DESCRIPTION OF THE TASK:
Answer these questions using the voiceprint text below.
1. What three units make up the model generation module 120?
2. Where is the voiceprint data VP stored?
3. What kind of model is the voice synthesis model Ms in an embodiment?

The model generation module 120 includes a caller voice receiving unit 122, a voiceprint recognition unit 124, and a voiceprint training unit 126.
The caller voice receiving unit 122 is configured to obtain a voice sample VS of the caller P1.
The voiceprint recognition unit 124 is electrically connected to the caller voice receiving unit 122, and is configured to capture and analyze sound features (such as a pitch, a tonality, and timbre) of the voice sample VS to generate voiceprint data VP, and build a voiceprint database corresponding to a user of the caller P1. The voiceprint data VP is stored in a memory of a terminal device (not shown) of the caller P1, to avoid privacy issues arising from uploading data to the Internet. Subsequently, after the voice communication is restarted, when it is detected that the voiceprint data VP corresponding to the user is stored in the memory, the model generation step is skipped to directly perform communication.
The voiceprint training unit 126 is electrically connected to the voiceprint recognition unit 124, and is configured to train the voice synthesis model Ms by using the voiceprint data VP. The trained voice synthesis model Ms is configured to generate the synthesized voice Ss.
In an embodiment, the voice synthesis model Ms is a deep learning model configured to simulate the features (such as the pitch, the tonality, and the timbre) of the voice sample VS, to generate a natural and real voice.
The voice generation module 140 includes a text input unit 142, a language translation model 144, and a voice generation unit 146.
The text input unit 142 is configured to obtain caller text D1. The caller text D1 is inputted by the user to the terminal device of the caller P1 through a human-machine interface such as a keyboard, or a called voice of the user of the caller P1 is converted into the caller text D1 through voice recognition.

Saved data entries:
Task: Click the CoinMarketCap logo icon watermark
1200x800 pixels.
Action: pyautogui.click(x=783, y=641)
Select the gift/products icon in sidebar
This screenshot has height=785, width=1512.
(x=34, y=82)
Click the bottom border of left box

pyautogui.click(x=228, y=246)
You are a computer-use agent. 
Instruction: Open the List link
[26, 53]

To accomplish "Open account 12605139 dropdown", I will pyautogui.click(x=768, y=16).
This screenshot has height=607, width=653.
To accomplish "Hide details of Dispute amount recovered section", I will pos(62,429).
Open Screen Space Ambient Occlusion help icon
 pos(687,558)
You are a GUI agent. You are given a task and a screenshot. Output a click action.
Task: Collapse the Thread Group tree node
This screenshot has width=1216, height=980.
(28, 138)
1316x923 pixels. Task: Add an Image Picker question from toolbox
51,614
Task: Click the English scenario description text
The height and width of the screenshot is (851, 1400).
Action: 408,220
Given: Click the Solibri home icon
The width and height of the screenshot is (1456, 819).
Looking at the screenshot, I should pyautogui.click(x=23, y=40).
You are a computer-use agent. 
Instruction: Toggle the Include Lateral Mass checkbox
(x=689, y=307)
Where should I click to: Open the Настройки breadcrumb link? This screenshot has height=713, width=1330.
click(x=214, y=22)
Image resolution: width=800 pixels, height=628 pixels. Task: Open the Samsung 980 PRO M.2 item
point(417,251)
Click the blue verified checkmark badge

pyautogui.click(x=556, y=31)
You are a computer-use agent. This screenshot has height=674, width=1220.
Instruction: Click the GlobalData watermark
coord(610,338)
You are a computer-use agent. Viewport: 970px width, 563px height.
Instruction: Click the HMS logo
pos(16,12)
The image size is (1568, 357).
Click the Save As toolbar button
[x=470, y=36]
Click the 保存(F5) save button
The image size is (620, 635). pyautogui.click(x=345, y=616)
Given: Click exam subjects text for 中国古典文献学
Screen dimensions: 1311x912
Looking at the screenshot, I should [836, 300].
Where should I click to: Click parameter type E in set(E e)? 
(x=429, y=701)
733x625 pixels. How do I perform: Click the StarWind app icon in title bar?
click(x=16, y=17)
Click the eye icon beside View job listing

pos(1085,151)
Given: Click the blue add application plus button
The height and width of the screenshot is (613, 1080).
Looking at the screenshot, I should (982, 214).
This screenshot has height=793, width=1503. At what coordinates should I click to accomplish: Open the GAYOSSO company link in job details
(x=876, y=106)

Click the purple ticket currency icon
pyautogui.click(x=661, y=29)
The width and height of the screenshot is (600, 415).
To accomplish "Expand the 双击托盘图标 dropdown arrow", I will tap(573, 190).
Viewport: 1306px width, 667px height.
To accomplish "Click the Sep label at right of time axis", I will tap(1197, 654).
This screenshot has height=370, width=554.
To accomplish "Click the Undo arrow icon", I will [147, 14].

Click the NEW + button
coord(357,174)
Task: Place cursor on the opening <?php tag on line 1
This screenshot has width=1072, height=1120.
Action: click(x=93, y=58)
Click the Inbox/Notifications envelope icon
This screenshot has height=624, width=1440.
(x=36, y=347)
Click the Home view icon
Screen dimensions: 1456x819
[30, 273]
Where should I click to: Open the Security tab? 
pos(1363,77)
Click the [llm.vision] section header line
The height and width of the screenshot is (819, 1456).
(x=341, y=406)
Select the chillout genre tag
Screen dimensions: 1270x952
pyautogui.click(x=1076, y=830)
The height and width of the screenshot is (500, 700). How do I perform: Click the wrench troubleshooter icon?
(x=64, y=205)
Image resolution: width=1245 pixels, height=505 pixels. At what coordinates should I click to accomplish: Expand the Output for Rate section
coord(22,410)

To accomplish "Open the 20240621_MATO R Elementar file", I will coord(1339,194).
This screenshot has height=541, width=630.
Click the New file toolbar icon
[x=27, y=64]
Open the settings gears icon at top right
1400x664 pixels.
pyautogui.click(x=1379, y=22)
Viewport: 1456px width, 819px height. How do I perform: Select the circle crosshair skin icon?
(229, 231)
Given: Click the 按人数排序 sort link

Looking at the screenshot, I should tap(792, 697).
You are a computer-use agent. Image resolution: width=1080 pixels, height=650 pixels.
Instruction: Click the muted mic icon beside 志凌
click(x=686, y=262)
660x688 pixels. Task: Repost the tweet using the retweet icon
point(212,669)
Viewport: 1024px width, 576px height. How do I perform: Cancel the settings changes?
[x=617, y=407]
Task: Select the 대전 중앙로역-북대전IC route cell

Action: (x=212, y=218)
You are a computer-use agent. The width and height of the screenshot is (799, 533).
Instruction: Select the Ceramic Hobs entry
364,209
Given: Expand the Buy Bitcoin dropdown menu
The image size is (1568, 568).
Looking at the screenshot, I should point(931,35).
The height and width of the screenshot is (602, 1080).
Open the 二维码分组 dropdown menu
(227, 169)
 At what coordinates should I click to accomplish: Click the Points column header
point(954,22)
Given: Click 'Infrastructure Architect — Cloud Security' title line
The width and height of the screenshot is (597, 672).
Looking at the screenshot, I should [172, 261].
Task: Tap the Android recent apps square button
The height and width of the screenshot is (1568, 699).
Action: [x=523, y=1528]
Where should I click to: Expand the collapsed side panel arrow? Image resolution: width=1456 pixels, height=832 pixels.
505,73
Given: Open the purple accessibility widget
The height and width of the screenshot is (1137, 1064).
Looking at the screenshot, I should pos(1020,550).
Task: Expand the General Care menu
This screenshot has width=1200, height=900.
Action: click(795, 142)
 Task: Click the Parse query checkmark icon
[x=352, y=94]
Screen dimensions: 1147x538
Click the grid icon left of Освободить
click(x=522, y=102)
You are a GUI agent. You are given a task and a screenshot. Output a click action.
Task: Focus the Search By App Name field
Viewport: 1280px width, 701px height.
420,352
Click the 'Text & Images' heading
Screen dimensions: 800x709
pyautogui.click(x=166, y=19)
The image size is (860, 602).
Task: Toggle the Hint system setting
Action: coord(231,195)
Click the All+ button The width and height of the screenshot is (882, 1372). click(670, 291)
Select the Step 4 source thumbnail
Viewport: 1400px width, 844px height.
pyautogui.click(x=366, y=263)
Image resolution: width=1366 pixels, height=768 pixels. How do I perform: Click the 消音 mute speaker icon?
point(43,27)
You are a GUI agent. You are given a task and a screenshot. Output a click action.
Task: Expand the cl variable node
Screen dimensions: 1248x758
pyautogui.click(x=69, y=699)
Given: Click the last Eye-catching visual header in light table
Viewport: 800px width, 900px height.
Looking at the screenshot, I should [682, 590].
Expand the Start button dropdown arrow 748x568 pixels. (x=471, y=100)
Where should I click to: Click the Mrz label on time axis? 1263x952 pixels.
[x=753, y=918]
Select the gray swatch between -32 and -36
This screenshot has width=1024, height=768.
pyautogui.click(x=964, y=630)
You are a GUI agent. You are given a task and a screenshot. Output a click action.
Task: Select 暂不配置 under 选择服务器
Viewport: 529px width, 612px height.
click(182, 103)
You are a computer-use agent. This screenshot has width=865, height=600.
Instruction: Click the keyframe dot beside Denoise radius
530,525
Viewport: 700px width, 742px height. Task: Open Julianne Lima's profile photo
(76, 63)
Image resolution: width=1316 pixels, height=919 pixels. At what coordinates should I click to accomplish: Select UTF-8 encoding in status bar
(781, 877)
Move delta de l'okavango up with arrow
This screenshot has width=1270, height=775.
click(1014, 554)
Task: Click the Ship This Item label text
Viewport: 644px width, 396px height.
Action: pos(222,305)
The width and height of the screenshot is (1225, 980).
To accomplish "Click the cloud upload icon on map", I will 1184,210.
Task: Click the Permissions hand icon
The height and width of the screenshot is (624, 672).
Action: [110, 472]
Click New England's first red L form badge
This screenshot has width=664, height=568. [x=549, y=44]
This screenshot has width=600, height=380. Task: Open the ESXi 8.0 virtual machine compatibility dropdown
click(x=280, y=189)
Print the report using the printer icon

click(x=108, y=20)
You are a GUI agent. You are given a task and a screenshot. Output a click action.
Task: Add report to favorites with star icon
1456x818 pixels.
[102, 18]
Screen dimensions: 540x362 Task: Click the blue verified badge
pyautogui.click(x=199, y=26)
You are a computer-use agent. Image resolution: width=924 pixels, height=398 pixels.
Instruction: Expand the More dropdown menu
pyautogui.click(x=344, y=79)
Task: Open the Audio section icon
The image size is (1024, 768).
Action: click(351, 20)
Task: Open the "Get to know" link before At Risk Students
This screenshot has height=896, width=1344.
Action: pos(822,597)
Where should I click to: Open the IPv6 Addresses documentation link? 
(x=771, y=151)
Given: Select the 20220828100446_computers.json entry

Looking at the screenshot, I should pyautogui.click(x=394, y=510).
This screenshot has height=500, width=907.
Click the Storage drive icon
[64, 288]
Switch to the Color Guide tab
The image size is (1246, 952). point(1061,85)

TASK RESPONSE:
1. The caller voice receiving unit 122, the voiceprint recognition unit 124, and the voiceprint training unit 126.
2. In a memory of a terminal device of the caller P1.
3. A deep learning model.